**TASK ITEM:**
Find the string "message" in the entries and copy each line that has it.

**Entries taken from a collection:**
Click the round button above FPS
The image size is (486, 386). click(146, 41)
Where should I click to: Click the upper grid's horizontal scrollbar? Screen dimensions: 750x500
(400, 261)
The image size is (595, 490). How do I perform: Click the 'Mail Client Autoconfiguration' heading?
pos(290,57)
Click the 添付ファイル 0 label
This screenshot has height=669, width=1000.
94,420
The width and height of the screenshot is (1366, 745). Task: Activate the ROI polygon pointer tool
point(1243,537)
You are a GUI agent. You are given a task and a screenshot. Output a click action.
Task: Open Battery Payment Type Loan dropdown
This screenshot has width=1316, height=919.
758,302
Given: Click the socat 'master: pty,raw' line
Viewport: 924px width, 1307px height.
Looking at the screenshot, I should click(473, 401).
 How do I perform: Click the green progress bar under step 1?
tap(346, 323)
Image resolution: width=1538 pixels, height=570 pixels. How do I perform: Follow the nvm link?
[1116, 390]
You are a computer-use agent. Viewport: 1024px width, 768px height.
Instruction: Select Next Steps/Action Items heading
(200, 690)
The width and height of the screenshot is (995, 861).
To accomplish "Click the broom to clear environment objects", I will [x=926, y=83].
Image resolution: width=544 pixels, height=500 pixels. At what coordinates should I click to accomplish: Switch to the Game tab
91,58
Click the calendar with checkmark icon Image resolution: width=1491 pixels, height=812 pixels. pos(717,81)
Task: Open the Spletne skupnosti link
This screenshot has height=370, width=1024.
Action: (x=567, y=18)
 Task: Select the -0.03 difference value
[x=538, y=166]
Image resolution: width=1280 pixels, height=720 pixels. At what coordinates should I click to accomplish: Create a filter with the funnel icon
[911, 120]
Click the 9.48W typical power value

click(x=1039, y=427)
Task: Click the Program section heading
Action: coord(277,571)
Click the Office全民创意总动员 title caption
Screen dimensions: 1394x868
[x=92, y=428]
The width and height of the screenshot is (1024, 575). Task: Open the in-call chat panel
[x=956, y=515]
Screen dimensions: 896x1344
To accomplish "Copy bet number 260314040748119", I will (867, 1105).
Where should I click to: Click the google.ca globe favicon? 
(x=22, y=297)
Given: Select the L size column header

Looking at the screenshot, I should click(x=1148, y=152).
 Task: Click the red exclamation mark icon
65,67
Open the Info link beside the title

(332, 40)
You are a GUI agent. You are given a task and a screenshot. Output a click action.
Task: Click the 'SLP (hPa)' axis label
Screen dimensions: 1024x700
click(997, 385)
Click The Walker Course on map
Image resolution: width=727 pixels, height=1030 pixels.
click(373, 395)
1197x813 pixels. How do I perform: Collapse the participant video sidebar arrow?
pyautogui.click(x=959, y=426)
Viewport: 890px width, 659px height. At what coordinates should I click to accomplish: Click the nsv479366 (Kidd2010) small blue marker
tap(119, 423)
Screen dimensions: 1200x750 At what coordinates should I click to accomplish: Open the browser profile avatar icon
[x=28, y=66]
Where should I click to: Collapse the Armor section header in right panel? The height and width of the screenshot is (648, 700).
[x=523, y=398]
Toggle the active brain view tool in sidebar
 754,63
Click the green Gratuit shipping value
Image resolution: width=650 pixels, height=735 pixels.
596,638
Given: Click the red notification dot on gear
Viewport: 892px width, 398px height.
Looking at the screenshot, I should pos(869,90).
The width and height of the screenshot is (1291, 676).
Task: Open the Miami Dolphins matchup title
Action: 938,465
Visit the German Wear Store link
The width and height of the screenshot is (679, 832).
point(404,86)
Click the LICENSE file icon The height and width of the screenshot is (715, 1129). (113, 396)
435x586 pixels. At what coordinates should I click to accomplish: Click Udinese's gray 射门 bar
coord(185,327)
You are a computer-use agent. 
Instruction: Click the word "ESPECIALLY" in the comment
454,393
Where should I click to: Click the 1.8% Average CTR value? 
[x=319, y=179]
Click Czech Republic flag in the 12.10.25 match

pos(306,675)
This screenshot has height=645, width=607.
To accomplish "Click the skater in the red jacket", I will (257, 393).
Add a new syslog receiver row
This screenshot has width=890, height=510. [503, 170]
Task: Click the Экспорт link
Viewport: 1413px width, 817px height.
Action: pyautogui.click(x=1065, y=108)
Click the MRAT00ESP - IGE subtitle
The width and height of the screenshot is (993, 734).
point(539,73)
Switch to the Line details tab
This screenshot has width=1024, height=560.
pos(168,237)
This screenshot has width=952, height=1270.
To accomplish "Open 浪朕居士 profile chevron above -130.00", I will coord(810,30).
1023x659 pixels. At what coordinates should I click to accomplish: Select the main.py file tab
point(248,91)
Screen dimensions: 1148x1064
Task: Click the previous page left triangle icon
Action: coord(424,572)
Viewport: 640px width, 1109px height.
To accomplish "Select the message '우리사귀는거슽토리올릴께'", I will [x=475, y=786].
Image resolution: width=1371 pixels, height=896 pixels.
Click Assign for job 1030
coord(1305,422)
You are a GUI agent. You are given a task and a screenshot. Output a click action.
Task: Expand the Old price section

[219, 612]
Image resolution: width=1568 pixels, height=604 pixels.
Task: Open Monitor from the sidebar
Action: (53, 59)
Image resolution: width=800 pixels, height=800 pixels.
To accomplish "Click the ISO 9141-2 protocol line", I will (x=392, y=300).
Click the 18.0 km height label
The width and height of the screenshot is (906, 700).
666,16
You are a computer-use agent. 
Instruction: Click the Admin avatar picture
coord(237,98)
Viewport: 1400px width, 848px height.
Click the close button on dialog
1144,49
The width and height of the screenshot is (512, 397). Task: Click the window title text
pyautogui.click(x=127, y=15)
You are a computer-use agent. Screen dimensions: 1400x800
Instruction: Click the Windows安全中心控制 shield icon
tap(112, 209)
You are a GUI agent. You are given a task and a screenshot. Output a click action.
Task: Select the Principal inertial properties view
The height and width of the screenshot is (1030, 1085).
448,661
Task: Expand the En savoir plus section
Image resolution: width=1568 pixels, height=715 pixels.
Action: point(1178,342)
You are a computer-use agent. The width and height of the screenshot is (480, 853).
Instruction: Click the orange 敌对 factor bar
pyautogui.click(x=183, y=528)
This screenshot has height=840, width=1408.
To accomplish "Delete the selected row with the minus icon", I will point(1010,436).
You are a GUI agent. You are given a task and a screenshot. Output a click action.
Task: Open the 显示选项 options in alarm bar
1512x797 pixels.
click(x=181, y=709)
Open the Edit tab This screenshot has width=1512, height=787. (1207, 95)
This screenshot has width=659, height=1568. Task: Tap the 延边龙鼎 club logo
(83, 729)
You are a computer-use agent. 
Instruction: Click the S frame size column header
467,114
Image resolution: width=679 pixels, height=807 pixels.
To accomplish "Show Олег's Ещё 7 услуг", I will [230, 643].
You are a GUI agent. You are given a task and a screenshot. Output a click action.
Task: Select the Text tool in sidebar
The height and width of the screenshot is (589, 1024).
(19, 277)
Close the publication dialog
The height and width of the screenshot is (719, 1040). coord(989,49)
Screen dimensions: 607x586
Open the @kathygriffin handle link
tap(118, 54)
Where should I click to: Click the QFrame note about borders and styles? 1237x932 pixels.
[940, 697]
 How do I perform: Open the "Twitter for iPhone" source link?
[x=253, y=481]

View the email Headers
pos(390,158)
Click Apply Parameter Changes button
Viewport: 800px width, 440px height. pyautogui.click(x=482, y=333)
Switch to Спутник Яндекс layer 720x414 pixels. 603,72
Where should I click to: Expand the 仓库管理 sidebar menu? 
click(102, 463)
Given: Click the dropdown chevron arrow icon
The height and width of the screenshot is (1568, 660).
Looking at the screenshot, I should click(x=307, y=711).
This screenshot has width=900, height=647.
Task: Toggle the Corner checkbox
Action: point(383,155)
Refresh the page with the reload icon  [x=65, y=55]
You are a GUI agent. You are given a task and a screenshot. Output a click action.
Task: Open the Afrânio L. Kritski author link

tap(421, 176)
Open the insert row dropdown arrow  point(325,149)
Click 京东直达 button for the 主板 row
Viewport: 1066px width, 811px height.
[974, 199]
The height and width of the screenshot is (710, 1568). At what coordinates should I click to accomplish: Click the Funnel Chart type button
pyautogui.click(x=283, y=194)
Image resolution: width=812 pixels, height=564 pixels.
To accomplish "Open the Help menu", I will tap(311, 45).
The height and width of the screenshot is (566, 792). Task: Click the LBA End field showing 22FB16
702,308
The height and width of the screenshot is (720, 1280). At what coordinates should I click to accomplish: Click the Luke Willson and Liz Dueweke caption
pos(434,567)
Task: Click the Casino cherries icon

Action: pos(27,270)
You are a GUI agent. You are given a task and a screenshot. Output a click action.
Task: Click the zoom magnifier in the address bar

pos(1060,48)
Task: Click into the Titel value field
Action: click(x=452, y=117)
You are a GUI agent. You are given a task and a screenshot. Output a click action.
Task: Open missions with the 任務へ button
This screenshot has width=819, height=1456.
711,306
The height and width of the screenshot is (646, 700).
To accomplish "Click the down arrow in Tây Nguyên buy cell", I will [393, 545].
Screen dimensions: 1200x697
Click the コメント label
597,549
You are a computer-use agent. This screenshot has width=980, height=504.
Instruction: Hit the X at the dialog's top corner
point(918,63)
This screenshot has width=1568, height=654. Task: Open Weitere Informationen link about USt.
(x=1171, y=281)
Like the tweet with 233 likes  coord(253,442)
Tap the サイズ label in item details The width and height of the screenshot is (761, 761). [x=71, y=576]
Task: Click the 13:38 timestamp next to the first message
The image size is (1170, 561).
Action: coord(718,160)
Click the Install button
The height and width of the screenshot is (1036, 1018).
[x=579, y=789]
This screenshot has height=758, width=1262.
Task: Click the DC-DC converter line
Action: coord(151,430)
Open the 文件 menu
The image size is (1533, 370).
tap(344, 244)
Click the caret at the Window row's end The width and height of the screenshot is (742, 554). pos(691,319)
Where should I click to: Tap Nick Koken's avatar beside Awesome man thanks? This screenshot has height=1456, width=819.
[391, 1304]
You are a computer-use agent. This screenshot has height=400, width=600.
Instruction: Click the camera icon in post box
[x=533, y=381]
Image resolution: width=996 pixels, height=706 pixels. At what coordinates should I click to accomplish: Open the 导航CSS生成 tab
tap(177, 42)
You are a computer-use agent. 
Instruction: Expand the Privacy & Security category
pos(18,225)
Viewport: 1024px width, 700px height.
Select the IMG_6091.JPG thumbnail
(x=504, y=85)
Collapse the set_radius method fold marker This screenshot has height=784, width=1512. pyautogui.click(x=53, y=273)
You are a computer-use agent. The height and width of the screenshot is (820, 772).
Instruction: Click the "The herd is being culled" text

**EXERCISE RESPONSE:**
To accomplish "Select the message '우리사귀는거슽토리올릴께'", I will [x=475, y=786].
Task: Click the 13:38 timestamp next to the first message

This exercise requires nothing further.